> **DATA PROVIDED**:
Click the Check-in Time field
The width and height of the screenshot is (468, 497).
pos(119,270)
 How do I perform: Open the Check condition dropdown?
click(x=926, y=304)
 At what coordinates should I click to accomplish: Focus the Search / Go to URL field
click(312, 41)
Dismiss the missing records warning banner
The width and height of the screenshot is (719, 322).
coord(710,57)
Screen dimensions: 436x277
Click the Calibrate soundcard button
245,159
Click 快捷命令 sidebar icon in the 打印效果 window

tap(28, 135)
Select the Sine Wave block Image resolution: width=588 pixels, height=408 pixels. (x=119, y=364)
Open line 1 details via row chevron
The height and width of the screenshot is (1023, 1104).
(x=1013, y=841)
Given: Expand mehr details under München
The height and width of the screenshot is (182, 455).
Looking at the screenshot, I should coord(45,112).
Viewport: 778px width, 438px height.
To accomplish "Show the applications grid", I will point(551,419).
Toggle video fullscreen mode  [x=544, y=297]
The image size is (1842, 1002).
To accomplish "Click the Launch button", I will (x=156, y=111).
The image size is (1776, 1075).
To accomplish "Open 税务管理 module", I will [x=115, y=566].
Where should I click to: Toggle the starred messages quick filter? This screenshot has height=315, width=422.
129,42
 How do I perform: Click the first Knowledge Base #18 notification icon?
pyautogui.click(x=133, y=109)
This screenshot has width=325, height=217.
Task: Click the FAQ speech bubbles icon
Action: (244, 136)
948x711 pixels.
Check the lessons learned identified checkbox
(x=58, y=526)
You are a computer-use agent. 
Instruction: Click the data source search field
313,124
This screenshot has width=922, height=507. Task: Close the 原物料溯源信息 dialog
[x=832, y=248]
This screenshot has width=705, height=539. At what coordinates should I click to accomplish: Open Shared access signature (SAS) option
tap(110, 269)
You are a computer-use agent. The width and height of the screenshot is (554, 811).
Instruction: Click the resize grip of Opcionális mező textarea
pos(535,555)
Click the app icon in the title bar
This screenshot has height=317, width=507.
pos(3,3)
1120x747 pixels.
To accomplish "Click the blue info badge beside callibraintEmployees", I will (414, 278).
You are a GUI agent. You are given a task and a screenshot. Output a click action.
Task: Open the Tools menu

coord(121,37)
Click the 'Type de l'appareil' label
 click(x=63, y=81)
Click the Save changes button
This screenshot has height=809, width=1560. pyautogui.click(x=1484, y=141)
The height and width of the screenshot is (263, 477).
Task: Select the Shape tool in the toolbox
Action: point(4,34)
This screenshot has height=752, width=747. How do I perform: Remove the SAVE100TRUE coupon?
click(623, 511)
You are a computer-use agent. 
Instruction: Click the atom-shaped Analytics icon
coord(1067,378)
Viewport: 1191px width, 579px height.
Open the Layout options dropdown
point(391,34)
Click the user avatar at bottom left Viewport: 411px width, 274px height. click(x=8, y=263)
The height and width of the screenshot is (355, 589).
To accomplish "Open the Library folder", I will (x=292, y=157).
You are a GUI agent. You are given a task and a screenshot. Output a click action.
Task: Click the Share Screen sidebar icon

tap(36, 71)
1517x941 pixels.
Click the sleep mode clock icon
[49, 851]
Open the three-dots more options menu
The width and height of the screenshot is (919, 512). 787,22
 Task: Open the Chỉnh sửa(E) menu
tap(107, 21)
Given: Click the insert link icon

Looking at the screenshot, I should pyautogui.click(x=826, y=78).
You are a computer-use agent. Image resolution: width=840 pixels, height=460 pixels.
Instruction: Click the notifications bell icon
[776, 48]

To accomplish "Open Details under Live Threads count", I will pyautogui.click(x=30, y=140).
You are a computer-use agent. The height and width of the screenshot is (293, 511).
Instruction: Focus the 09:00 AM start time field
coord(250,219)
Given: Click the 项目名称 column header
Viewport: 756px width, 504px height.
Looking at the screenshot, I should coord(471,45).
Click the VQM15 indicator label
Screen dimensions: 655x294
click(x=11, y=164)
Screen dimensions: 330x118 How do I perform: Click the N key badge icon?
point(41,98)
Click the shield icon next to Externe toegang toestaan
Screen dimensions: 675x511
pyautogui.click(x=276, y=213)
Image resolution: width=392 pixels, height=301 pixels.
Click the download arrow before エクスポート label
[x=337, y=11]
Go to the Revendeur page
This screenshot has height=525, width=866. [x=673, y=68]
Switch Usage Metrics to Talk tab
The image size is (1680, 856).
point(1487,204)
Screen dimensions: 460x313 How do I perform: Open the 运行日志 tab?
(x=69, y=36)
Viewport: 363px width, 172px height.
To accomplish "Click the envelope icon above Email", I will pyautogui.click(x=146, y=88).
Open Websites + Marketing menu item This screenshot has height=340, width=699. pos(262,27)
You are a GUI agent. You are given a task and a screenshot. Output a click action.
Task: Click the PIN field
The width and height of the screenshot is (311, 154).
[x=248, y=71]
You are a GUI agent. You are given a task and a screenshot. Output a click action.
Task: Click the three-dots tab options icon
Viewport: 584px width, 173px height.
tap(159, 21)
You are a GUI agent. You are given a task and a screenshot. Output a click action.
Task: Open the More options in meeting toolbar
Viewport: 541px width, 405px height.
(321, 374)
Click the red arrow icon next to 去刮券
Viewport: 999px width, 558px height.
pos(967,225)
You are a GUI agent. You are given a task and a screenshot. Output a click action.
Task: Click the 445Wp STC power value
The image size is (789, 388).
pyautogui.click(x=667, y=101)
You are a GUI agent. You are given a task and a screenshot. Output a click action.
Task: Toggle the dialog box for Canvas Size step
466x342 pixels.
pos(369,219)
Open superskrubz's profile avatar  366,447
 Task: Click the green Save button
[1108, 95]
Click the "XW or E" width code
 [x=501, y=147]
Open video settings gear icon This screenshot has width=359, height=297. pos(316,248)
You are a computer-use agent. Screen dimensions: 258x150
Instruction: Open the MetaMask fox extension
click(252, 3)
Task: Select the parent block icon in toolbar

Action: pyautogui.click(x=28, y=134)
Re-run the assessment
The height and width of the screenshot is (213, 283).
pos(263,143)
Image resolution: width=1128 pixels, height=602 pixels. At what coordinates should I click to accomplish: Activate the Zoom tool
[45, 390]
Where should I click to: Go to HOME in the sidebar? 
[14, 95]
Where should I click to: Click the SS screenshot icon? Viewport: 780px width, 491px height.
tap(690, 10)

> **INSTRUCTIONS FOR THE TASK**:
Render all of the records above as a numbered list, leaving out any blank lines.

> **FULL ANSWER**:
1. Click the Check-in Time field
2. The width and height of the screenshot is (468, 497).
3. pos(119,270)
4.  How do I perform: Open the Check condition dropdown?
5. click(x=926, y=304)
6.  At what coordinates should I click to accomplish: Focus the Search / Go to URL field
7. click(312, 41)
8. Dismiss the missing records warning banner
9. The width and height of the screenshot is (719, 322).
10. coord(710,57)
11. Screen dimensions: 436x277
12. Click the Calibrate soundcard button
13. 245,159
14. Click 快捷命令 sidebar icon in the 打印效果 window
15. tap(28, 135)
16. Select the Sine Wave block Image resolution: width=588 pixels, height=408 pixels. (x=119, y=364)
17. Open line 1 details via row chevron
18. The height and width of the screenshot is (1023, 1104).
19. (x=1013, y=841)
20. Given: Expand mehr details under München
21. The height and width of the screenshot is (182, 455).
22. Looking at the screenshot, I should coord(45,112).
23. Viewport: 778px width, 438px height.
24. To accomplish "Show the applications grid", I will point(551,419).
25. Toggle video fullscreen mode  [x=544, y=297]
26. The image size is (1842, 1002).
27. To accomplish "Click the Launch button", I will (x=156, y=111).
28. The image size is (1776, 1075).
29. To accomplish "Open 税务管理 module", I will [x=115, y=566].
30. Where should I click to: Toggle the starred messages quick filter? This screenshot has height=315, width=422.
31. 129,42
32.  How do I perform: Click the first Knowledge Base #18 notification icon?
33. pyautogui.click(x=133, y=109)
34. This screenshot has width=325, height=217.
35. Task: Click the FAQ speech bubbles icon
36. Action: (244, 136)
37. 948x711 pixels.
38. Check the lessons learned identified checkbox
39. (x=58, y=526)
40. You are a computer-use agent. 
41. Instruction: Click the data source search field
42. 313,124
43. This screenshot has width=922, height=507. Task: Close the 原物料溯源信息 dialog
44. [x=832, y=248]
45. This screenshot has width=705, height=539. At what coordinates should I click to accomplish: Open Shared access signature (SAS) option
46. tap(110, 269)
47. You are a computer-use agent. The width and height of the screenshot is (554, 811).
48. Instruction: Click the resize grip of Opcionális mező textarea
49. pos(535,555)
50. Click the app icon in the title bar
51. This screenshot has height=317, width=507.
52. pos(3,3)
53. 1120x747 pixels.
54. To accomplish "Click the blue info badge beside callibraintEmployees", I will (414, 278).
55. You are a GUI agent. You are given a task and a screenshot. Output a click action.
56. Task: Open the Tools menu
57. coord(121,37)
58. Click the 'Type de l'appareil' label
59.  click(x=63, y=81)
60. Click the Save changes button
61. This screenshot has height=809, width=1560. pyautogui.click(x=1484, y=141)
62. The height and width of the screenshot is (263, 477).
63. Task: Select the Shape tool in the toolbox
64. Action: point(4,34)
65. This screenshot has height=752, width=747. How do I perform: Remove the SAVE100TRUE coupon?
66. click(623, 511)
67. You are a computer-use agent. 
68. Instruction: Click the atom-shaped Analytics icon
69. coord(1067,378)
70. Viewport: 1191px width, 579px height.
71. Open the Layout options dropdown
72. point(391,34)
73. Click the user avatar at bottom left Viewport: 411px width, 274px height. click(x=8, y=263)
74. The height and width of the screenshot is (355, 589).
75. To accomplish "Open the Library folder", I will (x=292, y=157).
76. You are a GUI agent. You are given a task and a screenshot. Output a click action.
77. Task: Click the Share Screen sidebar icon
78. tap(36, 71)
79. 1517x941 pixels.
80. Click the sleep mode clock icon
81. [49, 851]
82. Open the three-dots more options menu
83. The width and height of the screenshot is (919, 512). 787,22
84.  Task: Open the Chỉnh sửa(E) menu
85. tap(107, 21)
86. Given: Click the insert link icon
87. Looking at the screenshot, I should pyautogui.click(x=826, y=78).
88. You are a computer-use agent. Image resolution: width=840 pixels, height=460 pixels.
89. Instruction: Click the notifications bell icon
90. [776, 48]
91. To accomplish "Open Details under Live Threads count", I will pyautogui.click(x=30, y=140).
92. You are a computer-use agent. The height and width of the screenshot is (293, 511).
93. Instruction: Focus the 09:00 AM start time field
94. coord(250,219)
95. Given: Click the 项目名称 column header
96. Viewport: 756px width, 504px height.
97. Looking at the screenshot, I should coord(471,45).
98. Click the VQM15 indicator label
99. Screen dimensions: 655x294
100. click(x=11, y=164)
101. Screen dimensions: 330x118 How do I perform: Click the N key badge icon?
102. point(41,98)
103. Click the shield icon next to Externe toegang toestaan
104. Screen dimensions: 675x511
105. pyautogui.click(x=276, y=213)
106. Image resolution: width=392 pixels, height=301 pixels.
107. Click the download arrow before エクスポート label
108. [x=337, y=11]
109. Go to the Revendeur page
110. This screenshot has height=525, width=866. [x=673, y=68]
111. Switch Usage Metrics to Talk tab
112. The image size is (1680, 856).
113. point(1487,204)
114. Screen dimensions: 460x313 How do I perform: Open the 运行日志 tab?
115. (x=69, y=36)
116. Viewport: 363px width, 172px height.
117. To accomplish "Click the envelope icon above Email", I will pyautogui.click(x=146, y=88).
118. Open Websites + Marketing menu item This screenshot has height=340, width=699. pos(262,27)
119. You are a GUI agent. You are given a task and a screenshot. Output a click action.
120. Task: Click the PIN field
121. The width and height of the screenshot is (311, 154).
122. [x=248, y=71]
123. You are a GUI agent. You are given a task and a screenshot. Output a click action.
124. Task: Click the three-dots tab options icon
125. Viewport: 584px width, 173px height.
126. tap(159, 21)
127. You are a GUI agent. You are given a task and a screenshot. Output a click action.
128. Task: Open the More options in meeting toolbar
129. Viewport: 541px width, 405px height.
130. (321, 374)
131. Click the red arrow icon next to 去刮券
132. Viewport: 999px width, 558px height.
133. pos(967,225)
134. You are a GUI agent. You are given a task and a screenshot. Output a click action.
135. Task: Click the 445Wp STC power value
136. The image size is (789, 388).
137. pyautogui.click(x=667, y=101)
138. You are a GUI agent. You are given a task and a screenshot. Output a click action.
139. Task: Toggle the dialog box for Canvas Size step
140. 466x342 pixels.
141. pos(369,219)
142. Open superskrubz's profile avatar  366,447
143.  Task: Click the green Save button
144. [1108, 95]
145. Click the "XW or E" width code
146.  [x=501, y=147]
147. Open video settings gear icon This screenshot has width=359, height=297. pos(316,248)
148. You are a computer-use agent. Screen dimensions: 258x150
149. Instruction: Open the MetaMask fox extension
150. click(252, 3)
151. Task: Select the parent block icon in toolbar
152. Action: pyautogui.click(x=28, y=134)
153. Re-run the assessment
154. The height and width of the screenshot is (213, 283).
155. pos(263,143)
156. Image resolution: width=1128 pixels, height=602 pixels. At what coordinates should I click to accomplish: Activate the Zoom tool
157. [45, 390]
158. Where should I click to: Go to HOME in the sidebar? 
159. [14, 95]
160. Where should I click to: Click the SS screenshot icon? Viewport: 780px width, 491px height.
161. tap(690, 10)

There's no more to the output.